Friday
Sep162011
Dylan Ratigan - Destined For Another Disaster
MSNBC Video - Dylan Ratigan on the Lehman Anniversary - Sep. 14, 2011
Excellent short clip from yesterday's show.
Ratigan and panel discuss the three-year anniversary of the collapse of Lehman Brothers and the likelihood of a new and greater financial collapse.
Reader Comments (6)
http://www.calculatedriskblog.com/2011/09/report-geithner-to-propose-using-efsf.html
"On Friday, the European finance ministers will meet, and Timothy Geithner will make an appearance and probably propose using the EFSF like the TALF - from Reuters: Geithner Is Likely to Suggest Europe Leverage Bailout Fund (ht jb) "
OMG, I think I just had another vintage-2009 aneurysm.
Geithner is a freak show act straight out Vaudeville, trotting out the same hackneyed tricks over and over again. What's annoying about Tim, who majored in something weak like international relations, is his addiction to pseudoscientific bullshit. Thus we're forced to suffer through multiple rounds of "stress tests"--three on Lehman Brothers alone. Similarly, he hides behind nonsense talk like "systemic risk" to justify wholly transparent outrages and theft.

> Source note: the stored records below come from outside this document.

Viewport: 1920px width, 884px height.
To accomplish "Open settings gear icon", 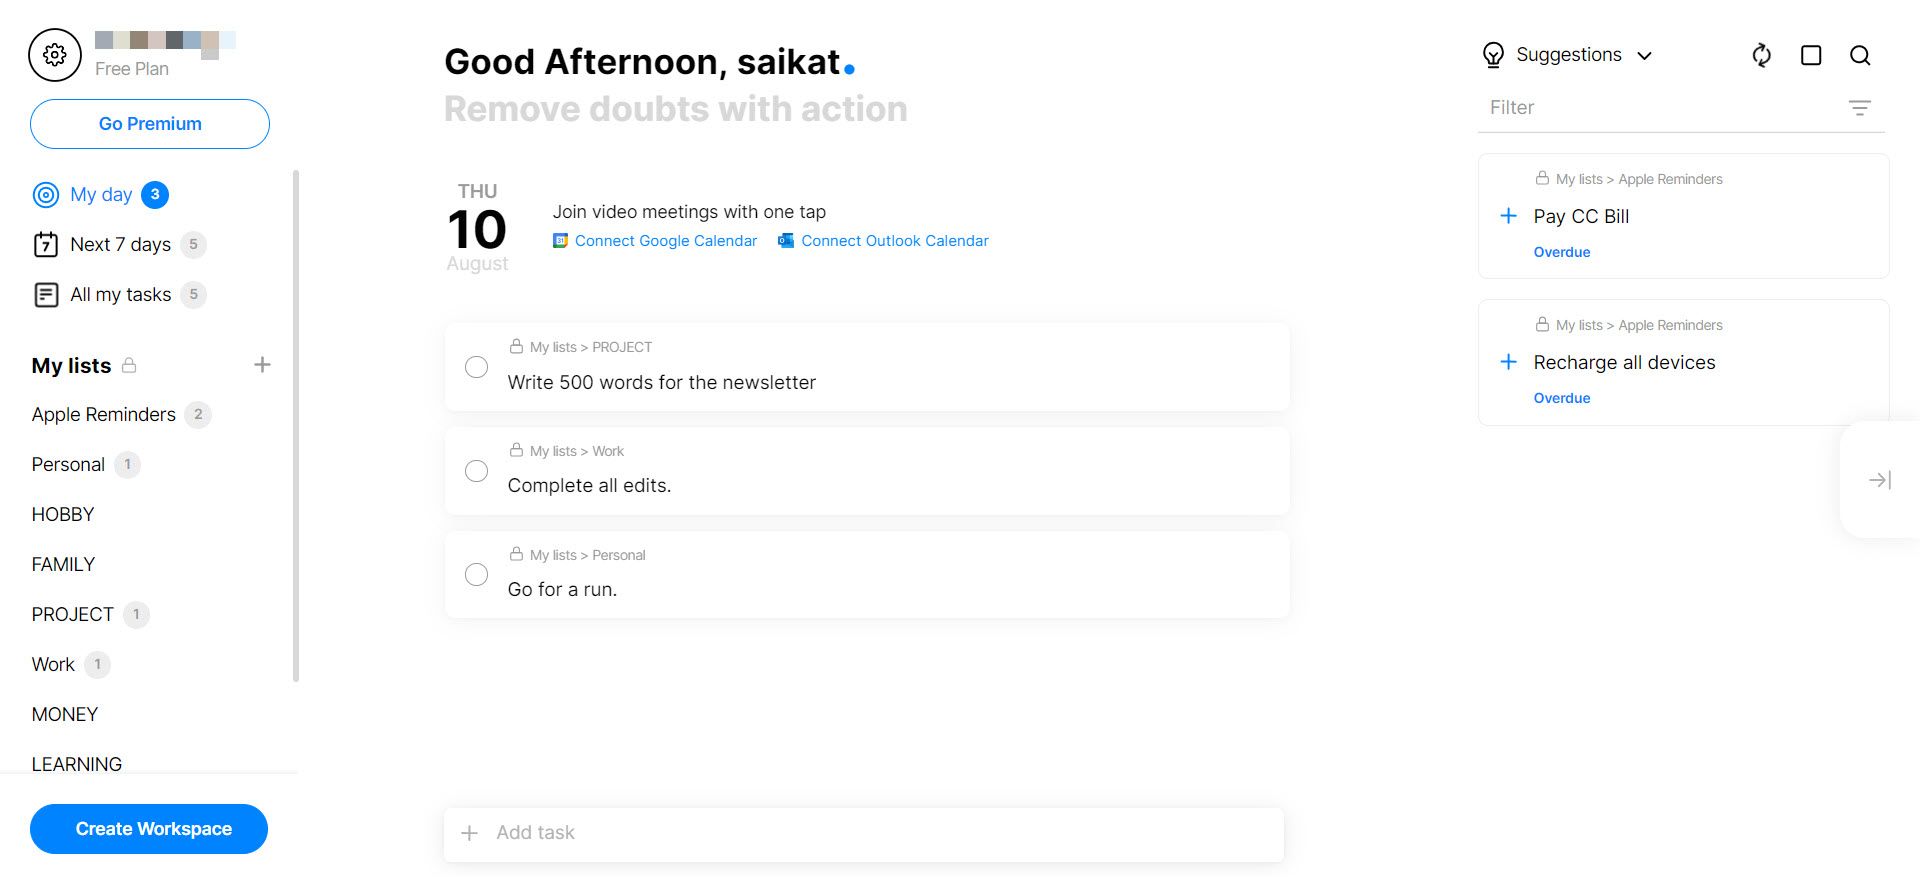I will click(55, 55).
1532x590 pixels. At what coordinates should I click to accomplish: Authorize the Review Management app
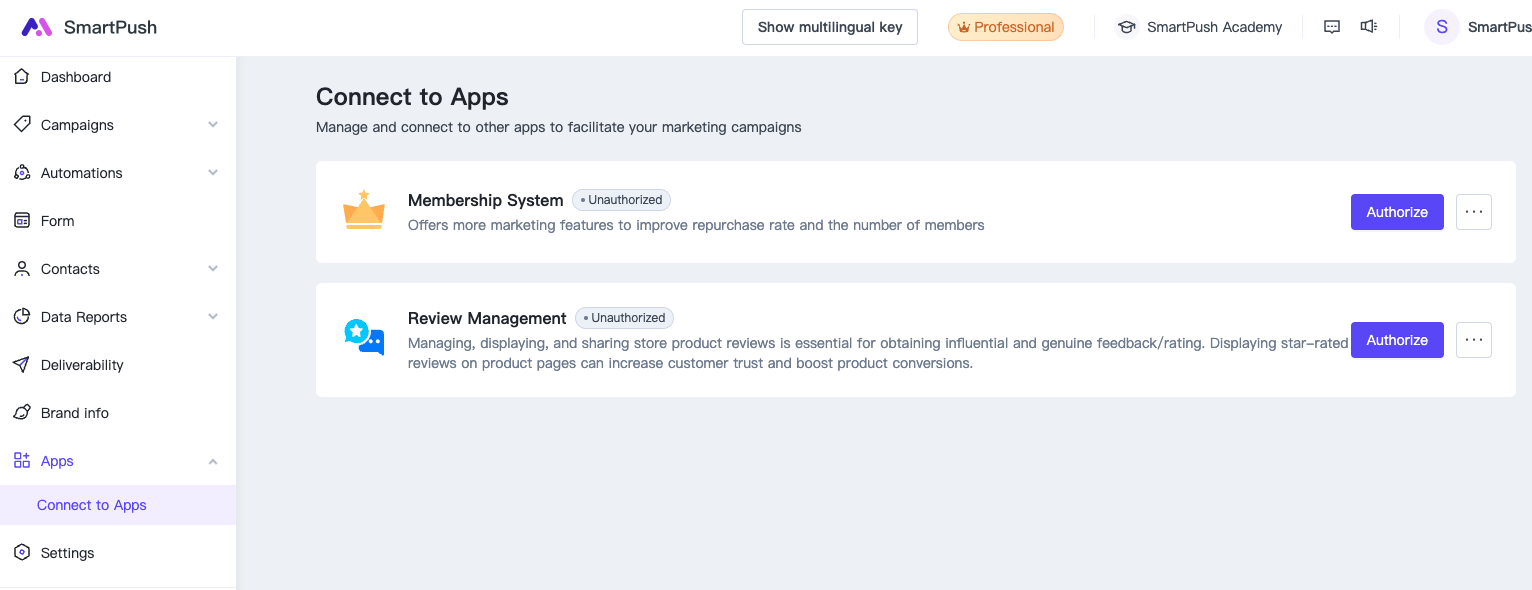coord(1397,340)
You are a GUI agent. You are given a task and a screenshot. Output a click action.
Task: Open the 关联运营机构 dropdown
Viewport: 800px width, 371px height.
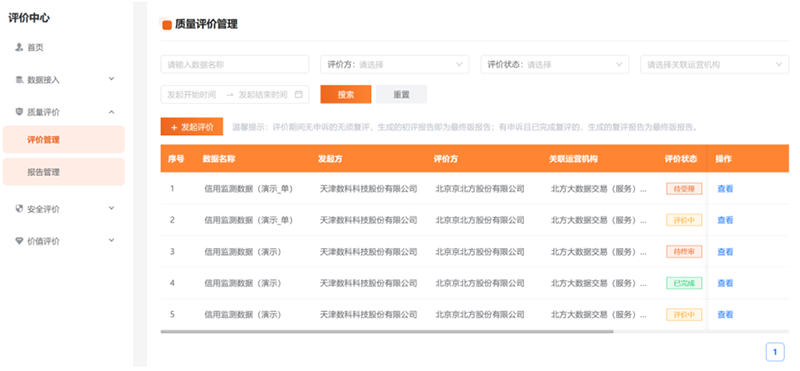(x=715, y=64)
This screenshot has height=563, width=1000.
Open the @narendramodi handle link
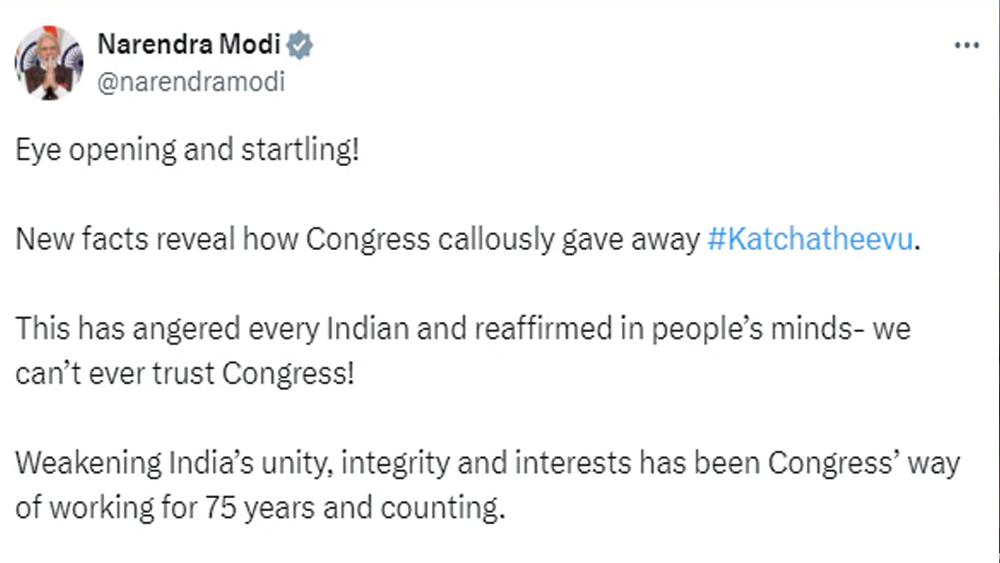[x=191, y=82]
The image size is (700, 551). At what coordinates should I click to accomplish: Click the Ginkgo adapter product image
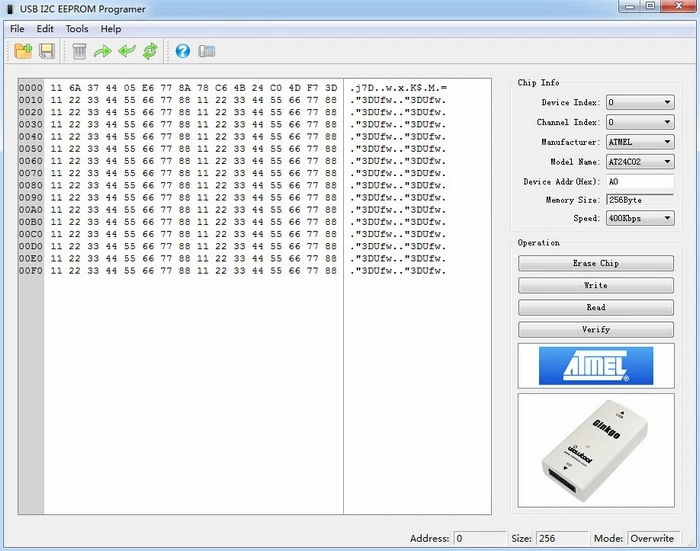pos(596,451)
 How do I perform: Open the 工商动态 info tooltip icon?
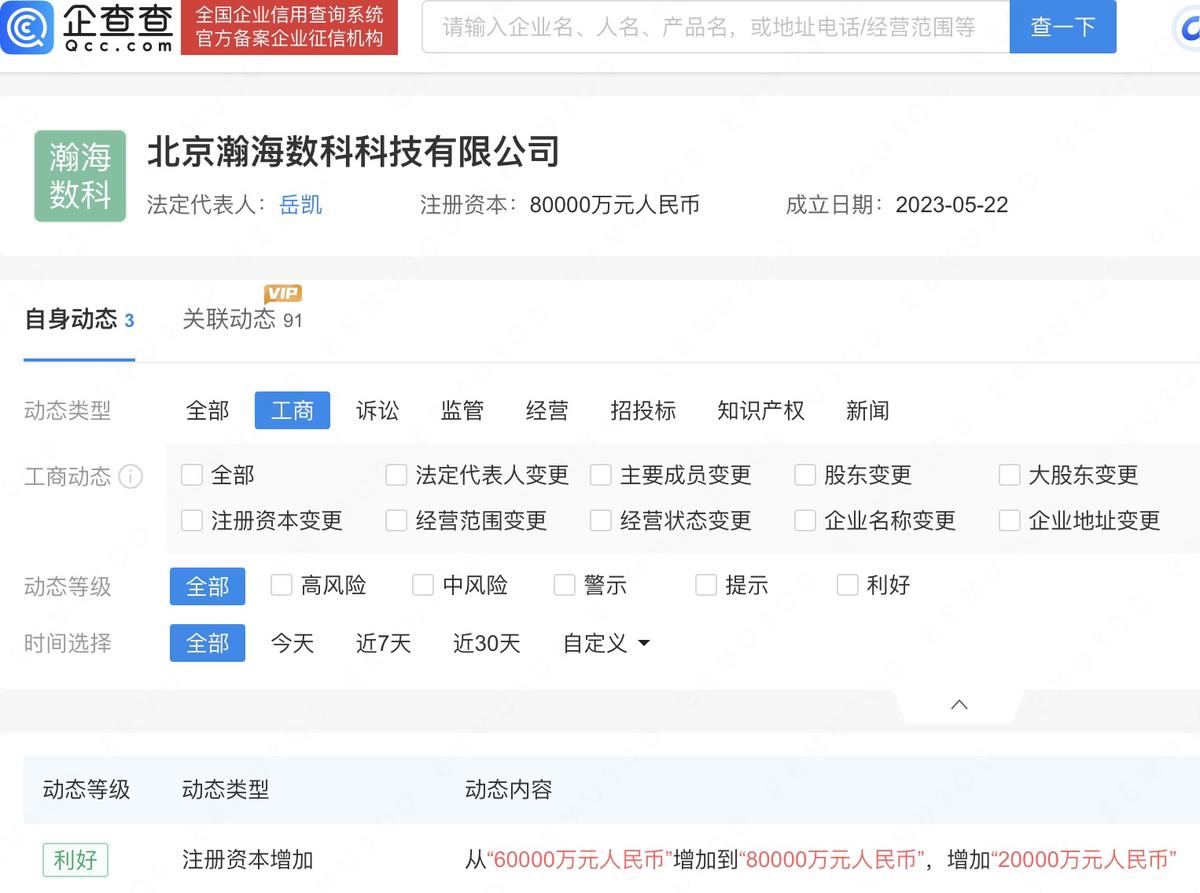point(132,478)
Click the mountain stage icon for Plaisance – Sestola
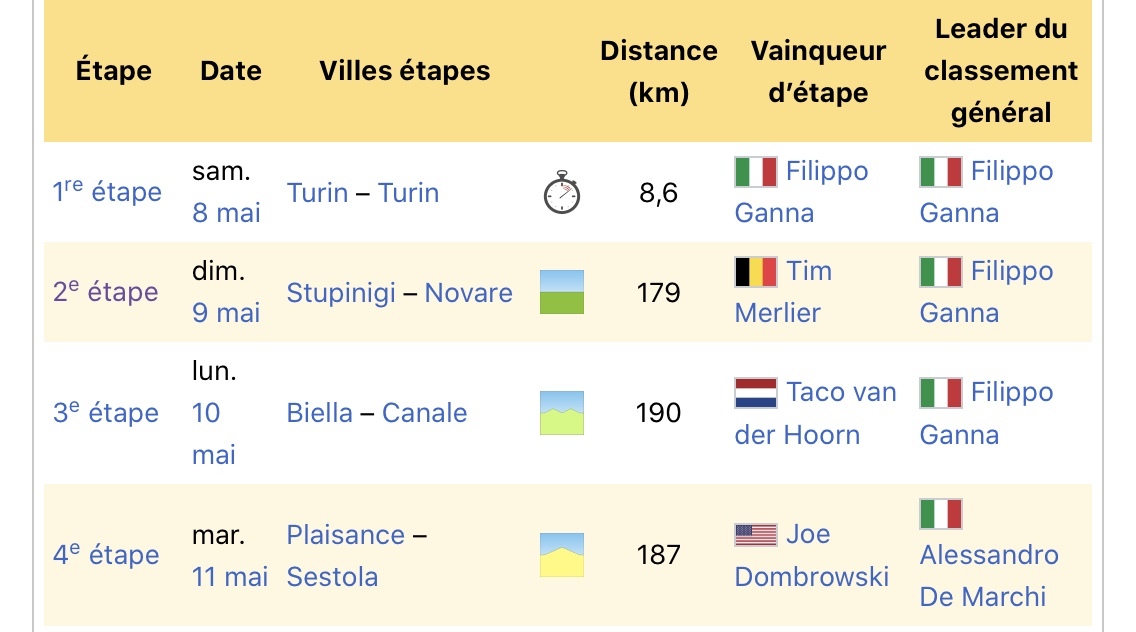The image size is (1136, 632). [562, 555]
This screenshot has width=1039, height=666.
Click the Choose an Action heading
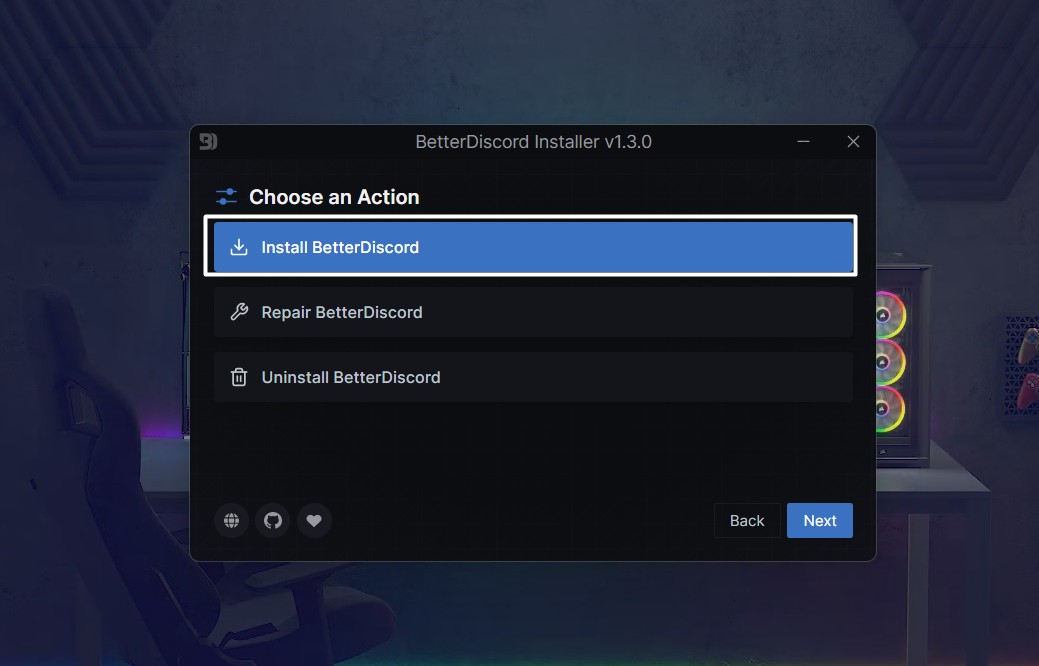point(334,196)
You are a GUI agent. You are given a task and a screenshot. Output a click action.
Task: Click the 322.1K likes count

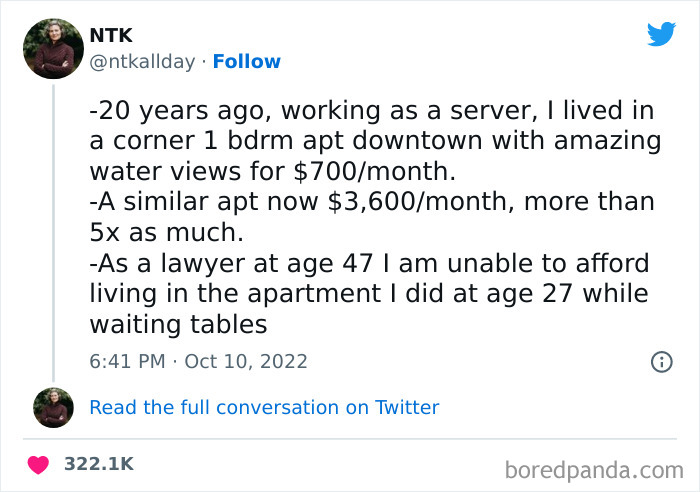click(98, 464)
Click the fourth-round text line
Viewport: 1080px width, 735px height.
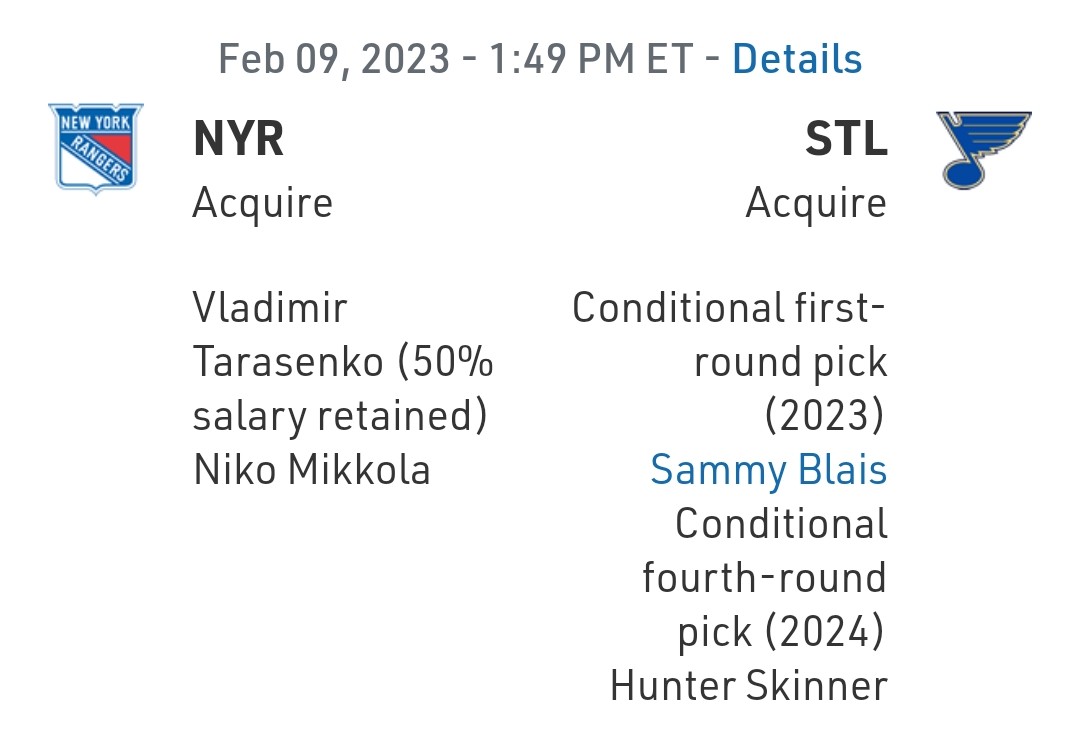pos(765,577)
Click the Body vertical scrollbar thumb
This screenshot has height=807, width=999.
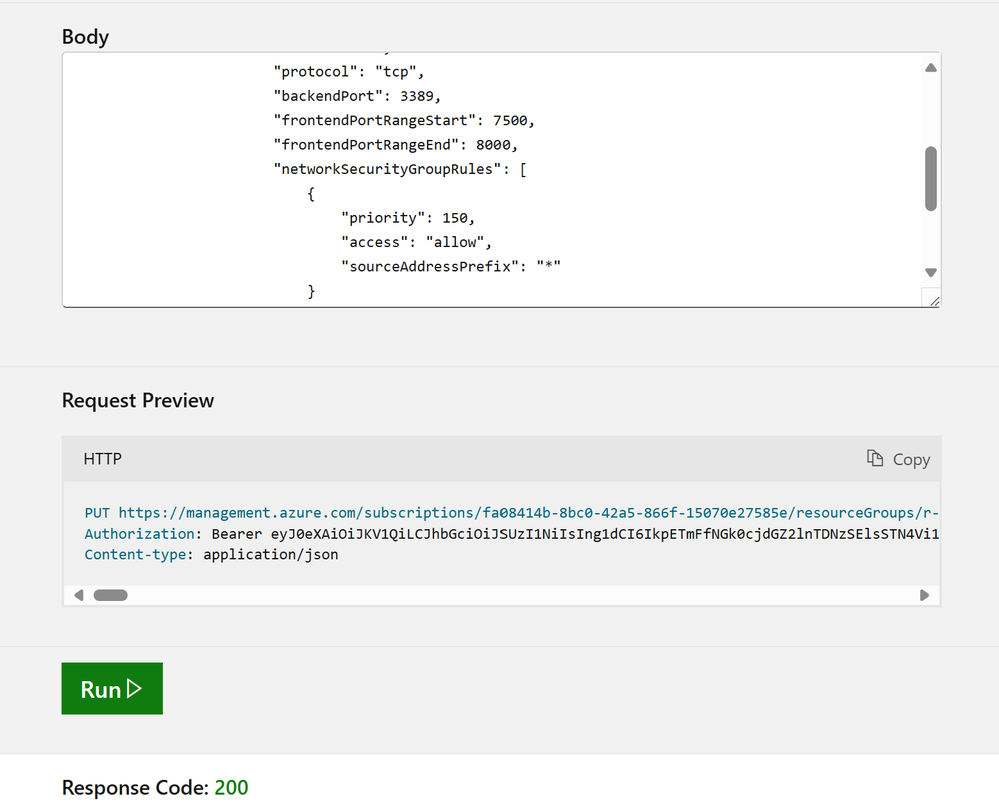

The failure of MSM to call him out for the moronic punk that he is stands by itself as a withering indictment of journalism as a profession.
http://dailybail.com/home/matt-taibbi-the-real-housewives-of-wall-street-how-morgan-st.html
IF the Europeans are stupid enough to follow Geithner's suggestion, then let them suffer the consequences.
Now, when TARP 2.0 is resurrected on our shores to save Bank of America, I'm going to have a mild coronary and quit the site for a week. The idea of bailing out Ken Lewis' decision to buy Countrywide and assume their liabilities might kill me. Just saying.
http://www.smh.com.au/opinion/obamas-economic-saviour-savaged-as-keating-lets-rip-20090306-8rk7.html
"China, in particular, drew hard conclusions from the IMF's mishandling of the Asian crisis. It decided that it would never allow itself to be dependent on the IMF, or the US, or the West generally, for its international solvency. Instead, it would build the biggest war chest the world had ever seen."
Brrrrrr...
I also like how Richard Shelby, who I'd guess knows more about banking than anyone else in the Senate, shows up early on in the piece as a Geithner fan. Yuk. Such is our abject state.
Finally, that illustration at the top reminds me of a cross between Willem de Kooning and Pink Panther illustrations. MOMA's got a massive (17,000 sf) exhibit opening on Monday. I hear it's flat-out fantastic, even without PP or the Texas Toads.